Yo dejé la espada en tierra al salir de la tercera casa. Me temblaba todo el cuerpo. No pude soportarlo. He participado en muchas batallas. He matado hombres valientes, y cobardes. También he matado mujeres. Pero nunca había combatido contra niños de pecho indefensos. Así se lo dije al que iba conmigo. No sé quién era. Solo sé que, mientras seguía escuchando el clamor de la muerte, mientras me llamaban loco e insensato, me desvestí y corrí. Corrí como si me estuvieran llevando mil demonios, hasta que caí, en mitad de un paraje mustio, no sé dónde, derrengado.

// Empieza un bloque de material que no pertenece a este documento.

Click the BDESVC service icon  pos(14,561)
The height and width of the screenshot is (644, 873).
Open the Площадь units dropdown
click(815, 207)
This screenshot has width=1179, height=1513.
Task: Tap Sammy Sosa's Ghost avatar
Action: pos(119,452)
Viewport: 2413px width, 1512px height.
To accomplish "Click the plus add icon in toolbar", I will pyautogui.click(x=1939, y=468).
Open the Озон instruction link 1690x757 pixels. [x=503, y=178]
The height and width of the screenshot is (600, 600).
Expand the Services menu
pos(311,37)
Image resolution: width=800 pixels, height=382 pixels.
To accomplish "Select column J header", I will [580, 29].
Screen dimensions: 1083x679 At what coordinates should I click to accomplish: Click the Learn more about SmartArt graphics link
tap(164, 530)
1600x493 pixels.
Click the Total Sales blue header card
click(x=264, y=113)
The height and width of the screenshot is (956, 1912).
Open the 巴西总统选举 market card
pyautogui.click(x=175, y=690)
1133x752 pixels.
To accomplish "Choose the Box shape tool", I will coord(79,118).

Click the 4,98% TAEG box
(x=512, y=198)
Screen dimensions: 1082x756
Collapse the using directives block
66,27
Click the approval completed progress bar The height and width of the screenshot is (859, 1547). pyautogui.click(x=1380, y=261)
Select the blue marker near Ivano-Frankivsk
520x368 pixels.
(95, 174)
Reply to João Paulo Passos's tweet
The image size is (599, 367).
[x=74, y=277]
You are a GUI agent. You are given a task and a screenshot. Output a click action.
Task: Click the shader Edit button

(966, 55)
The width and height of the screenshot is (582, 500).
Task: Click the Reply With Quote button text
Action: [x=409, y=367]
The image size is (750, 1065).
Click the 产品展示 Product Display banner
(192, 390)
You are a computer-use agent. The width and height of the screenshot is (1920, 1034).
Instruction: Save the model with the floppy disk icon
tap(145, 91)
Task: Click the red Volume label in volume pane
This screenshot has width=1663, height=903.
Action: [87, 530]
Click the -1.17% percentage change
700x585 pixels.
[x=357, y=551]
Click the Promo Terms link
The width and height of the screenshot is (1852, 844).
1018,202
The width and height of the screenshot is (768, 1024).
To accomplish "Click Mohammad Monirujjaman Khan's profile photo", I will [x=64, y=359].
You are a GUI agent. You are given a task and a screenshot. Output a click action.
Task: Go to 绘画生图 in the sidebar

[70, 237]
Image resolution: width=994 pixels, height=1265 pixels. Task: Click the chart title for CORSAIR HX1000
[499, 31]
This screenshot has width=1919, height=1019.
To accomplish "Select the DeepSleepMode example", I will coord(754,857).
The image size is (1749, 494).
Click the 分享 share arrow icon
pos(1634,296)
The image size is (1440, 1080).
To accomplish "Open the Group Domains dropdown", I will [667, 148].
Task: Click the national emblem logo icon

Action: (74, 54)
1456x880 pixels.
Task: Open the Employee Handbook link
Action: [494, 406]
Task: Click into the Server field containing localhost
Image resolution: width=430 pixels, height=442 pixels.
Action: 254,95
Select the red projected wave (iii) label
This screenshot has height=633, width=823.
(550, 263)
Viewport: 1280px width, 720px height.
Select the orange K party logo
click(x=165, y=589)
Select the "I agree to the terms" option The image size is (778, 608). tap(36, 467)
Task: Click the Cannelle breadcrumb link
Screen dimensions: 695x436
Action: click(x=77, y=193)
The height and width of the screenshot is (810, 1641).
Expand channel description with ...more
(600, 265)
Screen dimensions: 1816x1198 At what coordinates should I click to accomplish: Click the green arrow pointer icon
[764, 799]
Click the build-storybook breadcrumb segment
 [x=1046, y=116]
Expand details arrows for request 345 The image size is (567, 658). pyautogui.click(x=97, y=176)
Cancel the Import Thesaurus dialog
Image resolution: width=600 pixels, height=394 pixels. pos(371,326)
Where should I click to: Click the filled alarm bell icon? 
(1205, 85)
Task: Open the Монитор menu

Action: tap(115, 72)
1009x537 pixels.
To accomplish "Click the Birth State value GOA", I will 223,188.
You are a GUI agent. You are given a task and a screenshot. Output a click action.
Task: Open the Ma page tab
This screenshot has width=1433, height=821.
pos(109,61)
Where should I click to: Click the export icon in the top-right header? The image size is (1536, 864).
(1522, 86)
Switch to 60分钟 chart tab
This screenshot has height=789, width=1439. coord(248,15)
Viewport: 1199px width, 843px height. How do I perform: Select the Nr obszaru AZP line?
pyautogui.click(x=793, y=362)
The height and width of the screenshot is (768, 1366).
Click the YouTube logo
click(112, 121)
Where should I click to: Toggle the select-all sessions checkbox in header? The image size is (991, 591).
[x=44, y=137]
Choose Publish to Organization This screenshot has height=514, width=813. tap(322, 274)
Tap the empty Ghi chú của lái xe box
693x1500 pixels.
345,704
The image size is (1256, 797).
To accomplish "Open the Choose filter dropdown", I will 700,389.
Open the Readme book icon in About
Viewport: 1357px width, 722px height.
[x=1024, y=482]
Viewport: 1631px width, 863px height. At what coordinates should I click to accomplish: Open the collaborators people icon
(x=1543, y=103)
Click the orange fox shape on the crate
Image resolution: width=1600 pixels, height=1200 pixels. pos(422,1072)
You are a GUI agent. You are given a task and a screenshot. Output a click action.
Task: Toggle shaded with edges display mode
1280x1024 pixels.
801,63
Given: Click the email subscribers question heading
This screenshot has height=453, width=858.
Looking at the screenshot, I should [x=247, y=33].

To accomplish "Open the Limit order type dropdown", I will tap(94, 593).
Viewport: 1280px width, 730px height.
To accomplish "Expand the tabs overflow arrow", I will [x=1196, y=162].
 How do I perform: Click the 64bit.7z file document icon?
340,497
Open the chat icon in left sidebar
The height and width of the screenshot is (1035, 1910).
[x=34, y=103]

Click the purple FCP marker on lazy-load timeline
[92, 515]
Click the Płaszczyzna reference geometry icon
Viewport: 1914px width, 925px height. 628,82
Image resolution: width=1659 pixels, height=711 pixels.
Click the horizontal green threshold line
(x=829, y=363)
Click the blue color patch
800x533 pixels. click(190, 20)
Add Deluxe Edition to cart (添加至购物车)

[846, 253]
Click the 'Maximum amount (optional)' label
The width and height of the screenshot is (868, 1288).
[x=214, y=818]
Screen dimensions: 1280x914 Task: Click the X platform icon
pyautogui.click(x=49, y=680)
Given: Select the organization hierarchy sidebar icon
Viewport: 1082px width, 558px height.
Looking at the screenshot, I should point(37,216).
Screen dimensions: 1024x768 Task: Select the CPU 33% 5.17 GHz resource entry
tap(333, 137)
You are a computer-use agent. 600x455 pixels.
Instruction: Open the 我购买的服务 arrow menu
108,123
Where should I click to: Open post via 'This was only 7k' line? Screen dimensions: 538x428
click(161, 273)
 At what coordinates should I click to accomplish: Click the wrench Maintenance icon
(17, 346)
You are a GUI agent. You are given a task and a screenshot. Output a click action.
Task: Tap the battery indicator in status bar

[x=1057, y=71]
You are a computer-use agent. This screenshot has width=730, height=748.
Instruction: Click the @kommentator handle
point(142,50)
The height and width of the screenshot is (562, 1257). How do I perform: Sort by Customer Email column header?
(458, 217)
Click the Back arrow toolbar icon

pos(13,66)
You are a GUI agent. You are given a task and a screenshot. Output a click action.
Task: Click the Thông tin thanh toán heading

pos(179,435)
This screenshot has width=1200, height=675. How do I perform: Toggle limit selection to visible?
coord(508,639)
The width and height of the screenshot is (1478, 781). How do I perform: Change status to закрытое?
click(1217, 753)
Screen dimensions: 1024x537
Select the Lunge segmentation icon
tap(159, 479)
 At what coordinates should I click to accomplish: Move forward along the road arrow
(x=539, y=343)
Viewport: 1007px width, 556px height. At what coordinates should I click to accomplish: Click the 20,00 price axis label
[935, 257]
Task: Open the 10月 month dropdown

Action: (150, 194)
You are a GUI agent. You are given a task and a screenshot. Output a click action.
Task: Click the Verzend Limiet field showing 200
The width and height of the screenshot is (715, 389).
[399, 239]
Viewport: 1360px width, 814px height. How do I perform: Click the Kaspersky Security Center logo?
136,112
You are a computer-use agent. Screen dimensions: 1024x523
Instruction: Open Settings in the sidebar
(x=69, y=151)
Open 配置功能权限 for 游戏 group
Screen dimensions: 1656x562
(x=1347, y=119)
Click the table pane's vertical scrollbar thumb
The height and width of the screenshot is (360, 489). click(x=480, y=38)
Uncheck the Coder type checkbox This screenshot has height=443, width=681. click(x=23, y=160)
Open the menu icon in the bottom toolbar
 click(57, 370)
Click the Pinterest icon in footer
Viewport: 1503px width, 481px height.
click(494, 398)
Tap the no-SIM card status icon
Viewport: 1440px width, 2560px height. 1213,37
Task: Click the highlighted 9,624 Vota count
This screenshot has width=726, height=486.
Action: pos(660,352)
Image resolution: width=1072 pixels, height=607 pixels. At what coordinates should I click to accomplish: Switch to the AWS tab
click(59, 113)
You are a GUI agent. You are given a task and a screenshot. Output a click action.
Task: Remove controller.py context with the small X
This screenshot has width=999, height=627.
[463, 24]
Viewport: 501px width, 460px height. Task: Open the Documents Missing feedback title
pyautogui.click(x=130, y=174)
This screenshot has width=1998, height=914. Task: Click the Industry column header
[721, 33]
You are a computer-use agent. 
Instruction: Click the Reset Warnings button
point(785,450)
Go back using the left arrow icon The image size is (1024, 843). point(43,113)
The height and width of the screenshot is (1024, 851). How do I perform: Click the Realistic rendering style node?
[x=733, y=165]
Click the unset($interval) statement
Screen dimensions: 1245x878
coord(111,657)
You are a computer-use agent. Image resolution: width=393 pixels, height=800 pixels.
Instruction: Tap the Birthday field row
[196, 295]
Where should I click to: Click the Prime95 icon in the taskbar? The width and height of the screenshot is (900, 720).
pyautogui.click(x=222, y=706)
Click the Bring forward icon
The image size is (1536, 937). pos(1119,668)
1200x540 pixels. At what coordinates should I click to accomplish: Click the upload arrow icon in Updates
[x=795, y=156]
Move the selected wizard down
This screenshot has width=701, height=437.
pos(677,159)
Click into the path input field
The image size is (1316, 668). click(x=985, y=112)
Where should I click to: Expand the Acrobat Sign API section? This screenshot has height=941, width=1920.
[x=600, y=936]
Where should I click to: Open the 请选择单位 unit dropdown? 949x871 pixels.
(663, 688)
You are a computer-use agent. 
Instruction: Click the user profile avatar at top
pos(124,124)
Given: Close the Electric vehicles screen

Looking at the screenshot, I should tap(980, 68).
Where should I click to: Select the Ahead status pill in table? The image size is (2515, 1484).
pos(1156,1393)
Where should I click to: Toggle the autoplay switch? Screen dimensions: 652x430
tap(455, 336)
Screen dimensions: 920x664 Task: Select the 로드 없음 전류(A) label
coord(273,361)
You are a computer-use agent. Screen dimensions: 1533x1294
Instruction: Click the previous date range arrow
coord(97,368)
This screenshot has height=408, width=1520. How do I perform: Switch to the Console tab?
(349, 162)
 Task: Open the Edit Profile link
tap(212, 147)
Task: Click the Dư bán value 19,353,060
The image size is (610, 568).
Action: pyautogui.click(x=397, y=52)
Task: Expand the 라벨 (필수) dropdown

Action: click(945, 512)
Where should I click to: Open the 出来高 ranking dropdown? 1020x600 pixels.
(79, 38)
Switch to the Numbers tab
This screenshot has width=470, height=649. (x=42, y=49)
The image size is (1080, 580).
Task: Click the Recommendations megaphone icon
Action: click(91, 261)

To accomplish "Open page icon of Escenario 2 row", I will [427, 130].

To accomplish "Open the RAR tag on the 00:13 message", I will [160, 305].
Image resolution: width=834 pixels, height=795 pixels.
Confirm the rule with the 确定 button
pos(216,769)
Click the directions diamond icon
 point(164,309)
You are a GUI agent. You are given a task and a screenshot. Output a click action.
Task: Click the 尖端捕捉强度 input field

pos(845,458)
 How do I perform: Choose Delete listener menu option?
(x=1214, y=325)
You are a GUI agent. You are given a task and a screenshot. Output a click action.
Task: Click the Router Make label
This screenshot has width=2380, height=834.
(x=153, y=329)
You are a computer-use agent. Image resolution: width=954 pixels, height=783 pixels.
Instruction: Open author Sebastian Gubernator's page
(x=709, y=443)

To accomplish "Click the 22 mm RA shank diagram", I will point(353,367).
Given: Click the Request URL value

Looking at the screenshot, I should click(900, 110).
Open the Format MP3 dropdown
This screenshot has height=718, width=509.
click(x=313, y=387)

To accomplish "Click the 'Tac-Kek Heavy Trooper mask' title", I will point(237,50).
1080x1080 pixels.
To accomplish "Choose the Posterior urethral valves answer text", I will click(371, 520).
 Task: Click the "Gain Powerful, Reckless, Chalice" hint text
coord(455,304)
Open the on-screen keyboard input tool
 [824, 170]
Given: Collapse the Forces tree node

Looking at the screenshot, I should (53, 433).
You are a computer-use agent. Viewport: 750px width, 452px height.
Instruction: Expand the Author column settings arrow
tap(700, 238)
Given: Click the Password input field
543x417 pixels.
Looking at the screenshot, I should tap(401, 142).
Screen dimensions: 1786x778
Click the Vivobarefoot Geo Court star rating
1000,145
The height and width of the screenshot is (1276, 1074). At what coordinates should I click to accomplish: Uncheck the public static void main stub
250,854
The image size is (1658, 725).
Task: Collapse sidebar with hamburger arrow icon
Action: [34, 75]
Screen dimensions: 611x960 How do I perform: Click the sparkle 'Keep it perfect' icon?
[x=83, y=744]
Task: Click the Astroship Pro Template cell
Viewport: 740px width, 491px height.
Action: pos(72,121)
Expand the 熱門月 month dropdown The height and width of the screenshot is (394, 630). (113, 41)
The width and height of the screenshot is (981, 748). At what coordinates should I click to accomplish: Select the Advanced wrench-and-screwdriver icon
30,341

»Sábado. Quinta semana de viaje.

Ayer divisamos, a lo lejos, las primeras tierras de Egipto, y hoy hemos descansado. Por fin, después de muchos días caminando juntos, esta tarde le he desvelado mi identidad a la familia que huye en nuestra misma caravana. Son de Nazaret, y aquella noche estaban en Belén a causa del padrón que se hizo en todo el imperio, hace un tiempo. Su hijo es un cielo. Tiene la misma edad de los que perecieron en la masacre, y escapó por puro milagro. Se llama Jesús. Se le ve en los ojos que es listo como el hambre, y tierno como una hogaza de pan recién hecho. He llegado ante la madre, y le he confesado que mi mano y mi espada se mancharon con la sangre de los niños, en aquel maldito ataque. Después le he contado, a duras penas, mi desesperada huida hasta el momento en que nos habíamos encontrado, varios días después. María, así se llama ella, y José, su marido, que siempre está a su lado, han guardado silencio. Después, la madre me ha mirado, ha tocado mi cabeza con la palma de su mano y me ha susurrado palabras de misericordia y perdón.

»Tercer día de la sexta semana de viaje.

Llegamos a nuestro destino. Somos refugiados en tierra extranjera. Después de la conversación con la familia de Nazaret, el cielo plomizo ha desaparecido de mi alma. La sonrisa ha vuelto a mi rostro. Puedo comenzar una vida nueva, y lo haré, sin duda, porque me siento perdonado, gracias a la mano misericordiosa de esa madre.